Now concerning actions within the EU region:
We call all of you to consider supporting our European citizens Campaign called “No profit on the pandemic” by signing in the official website, in order to reach our goal of 1.000.000 signatures.
Today Médecins du Monde has submitted two third party patent observations against two patent applications on COVID-19 vaccines by BioNTech at the European Patent Office. They strongly believe that both of those patents would be undeserved since BioNTech has directly implemented existing knowledge from already developed vaccines for other coronaviruses and mRNA vaccines. Thus, an inventive step is clearly missing since the science has been already there.

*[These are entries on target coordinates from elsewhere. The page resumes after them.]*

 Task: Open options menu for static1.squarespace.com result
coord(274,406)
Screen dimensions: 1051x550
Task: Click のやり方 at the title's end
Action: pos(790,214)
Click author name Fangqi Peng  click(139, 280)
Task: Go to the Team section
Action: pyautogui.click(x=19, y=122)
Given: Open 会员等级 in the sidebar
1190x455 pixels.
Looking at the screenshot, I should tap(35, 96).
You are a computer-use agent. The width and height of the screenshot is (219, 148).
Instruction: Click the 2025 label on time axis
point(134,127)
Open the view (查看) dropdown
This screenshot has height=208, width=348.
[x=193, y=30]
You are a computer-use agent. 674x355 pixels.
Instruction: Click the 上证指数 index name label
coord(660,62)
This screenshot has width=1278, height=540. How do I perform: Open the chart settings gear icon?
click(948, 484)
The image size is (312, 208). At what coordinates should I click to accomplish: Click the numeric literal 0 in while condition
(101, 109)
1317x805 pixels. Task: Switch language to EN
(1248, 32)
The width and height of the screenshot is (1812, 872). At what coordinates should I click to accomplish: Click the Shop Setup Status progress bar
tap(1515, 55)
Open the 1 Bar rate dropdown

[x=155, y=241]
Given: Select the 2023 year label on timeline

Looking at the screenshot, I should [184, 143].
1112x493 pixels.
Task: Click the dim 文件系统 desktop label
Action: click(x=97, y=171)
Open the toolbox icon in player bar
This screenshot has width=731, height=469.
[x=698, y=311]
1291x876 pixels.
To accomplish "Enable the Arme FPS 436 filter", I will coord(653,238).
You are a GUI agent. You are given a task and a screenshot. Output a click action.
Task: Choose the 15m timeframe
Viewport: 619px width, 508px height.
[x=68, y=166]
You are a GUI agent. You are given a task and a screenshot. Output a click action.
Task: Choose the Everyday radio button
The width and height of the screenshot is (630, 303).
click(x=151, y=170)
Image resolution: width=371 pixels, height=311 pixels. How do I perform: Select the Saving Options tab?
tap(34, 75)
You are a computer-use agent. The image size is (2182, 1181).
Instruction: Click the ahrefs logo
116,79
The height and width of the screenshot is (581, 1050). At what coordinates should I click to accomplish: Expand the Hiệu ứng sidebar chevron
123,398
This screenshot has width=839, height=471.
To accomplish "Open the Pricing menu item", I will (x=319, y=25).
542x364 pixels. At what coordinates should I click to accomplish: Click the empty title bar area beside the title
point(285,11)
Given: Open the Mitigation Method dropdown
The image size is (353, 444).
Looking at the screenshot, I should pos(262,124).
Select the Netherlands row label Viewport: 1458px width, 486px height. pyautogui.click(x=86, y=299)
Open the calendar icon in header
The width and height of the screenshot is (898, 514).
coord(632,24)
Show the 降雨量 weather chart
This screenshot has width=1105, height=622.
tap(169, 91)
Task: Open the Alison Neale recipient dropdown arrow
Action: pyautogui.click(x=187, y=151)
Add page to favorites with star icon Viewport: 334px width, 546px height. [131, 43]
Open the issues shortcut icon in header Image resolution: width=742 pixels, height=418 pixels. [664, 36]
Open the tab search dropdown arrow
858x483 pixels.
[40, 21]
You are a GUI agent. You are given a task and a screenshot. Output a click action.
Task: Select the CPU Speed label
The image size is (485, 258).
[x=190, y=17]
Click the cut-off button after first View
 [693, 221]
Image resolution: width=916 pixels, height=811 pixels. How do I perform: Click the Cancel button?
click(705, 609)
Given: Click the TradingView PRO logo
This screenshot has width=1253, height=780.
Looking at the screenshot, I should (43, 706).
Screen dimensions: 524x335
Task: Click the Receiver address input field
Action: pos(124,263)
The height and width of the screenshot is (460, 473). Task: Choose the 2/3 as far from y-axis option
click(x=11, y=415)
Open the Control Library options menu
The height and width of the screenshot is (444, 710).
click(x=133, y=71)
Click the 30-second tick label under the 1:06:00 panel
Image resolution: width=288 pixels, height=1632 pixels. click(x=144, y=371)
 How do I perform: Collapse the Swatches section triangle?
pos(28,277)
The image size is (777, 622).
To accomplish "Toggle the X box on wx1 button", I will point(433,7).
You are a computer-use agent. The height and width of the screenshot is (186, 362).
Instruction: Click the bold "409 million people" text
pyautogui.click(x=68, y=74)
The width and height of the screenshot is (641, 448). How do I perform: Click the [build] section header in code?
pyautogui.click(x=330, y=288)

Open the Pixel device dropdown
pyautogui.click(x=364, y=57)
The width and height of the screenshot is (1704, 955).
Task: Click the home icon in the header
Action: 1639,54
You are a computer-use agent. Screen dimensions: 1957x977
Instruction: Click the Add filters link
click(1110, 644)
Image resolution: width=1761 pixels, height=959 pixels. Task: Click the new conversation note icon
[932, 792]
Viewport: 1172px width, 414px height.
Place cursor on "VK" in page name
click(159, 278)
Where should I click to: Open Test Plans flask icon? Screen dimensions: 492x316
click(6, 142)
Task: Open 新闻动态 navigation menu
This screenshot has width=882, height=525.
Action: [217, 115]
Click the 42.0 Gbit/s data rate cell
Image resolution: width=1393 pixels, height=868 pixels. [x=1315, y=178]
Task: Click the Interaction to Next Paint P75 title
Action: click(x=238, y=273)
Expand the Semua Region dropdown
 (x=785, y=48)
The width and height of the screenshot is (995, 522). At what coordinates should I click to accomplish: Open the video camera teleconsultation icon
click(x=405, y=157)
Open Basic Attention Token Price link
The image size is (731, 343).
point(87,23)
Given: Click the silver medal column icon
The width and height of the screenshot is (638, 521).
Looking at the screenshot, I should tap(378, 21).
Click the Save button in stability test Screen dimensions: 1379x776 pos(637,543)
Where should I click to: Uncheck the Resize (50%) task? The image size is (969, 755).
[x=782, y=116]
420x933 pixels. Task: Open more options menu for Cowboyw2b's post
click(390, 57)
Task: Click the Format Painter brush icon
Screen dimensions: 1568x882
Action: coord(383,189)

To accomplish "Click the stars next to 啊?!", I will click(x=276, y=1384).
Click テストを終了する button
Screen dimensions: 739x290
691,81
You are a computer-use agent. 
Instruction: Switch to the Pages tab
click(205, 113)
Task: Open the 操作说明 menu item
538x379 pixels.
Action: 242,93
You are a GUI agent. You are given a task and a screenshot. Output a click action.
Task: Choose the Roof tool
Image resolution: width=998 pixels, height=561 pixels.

Finally we ask you to navigate in this website, delivered by HAI, and share it with lawmakers, policymakers, researchers, and the public about how they can use TRIPS Flexibilities to improve access to patented medical tools. The information here is currently limited to European Union Member States, and focuses on the use of Compulsory Licensing, but geographical and topic scope will be wider over time.
Solidarity is a misused concept. We are far from understanding our common challenges as humanity, being currently divided and suffering from the illness of “personal interests” of the wealthy people and “regional interests” of the wealthy countries. Personally I think that this global consciousness, so much needed to overcome global challenges as pandemics, wars, starvation, climate crisis, energy crisis, nuclear catastrophes, meaningless lives, etc, is going to take shape sooner or later, as otherwise, we have no future in this planet. So I keep telling myself to stay positive, be patient and work hard proclaiming human rights and human living conditions for everyone independently of racial, social, sexual, religious, economic or other status.
Thank you very much for the attention.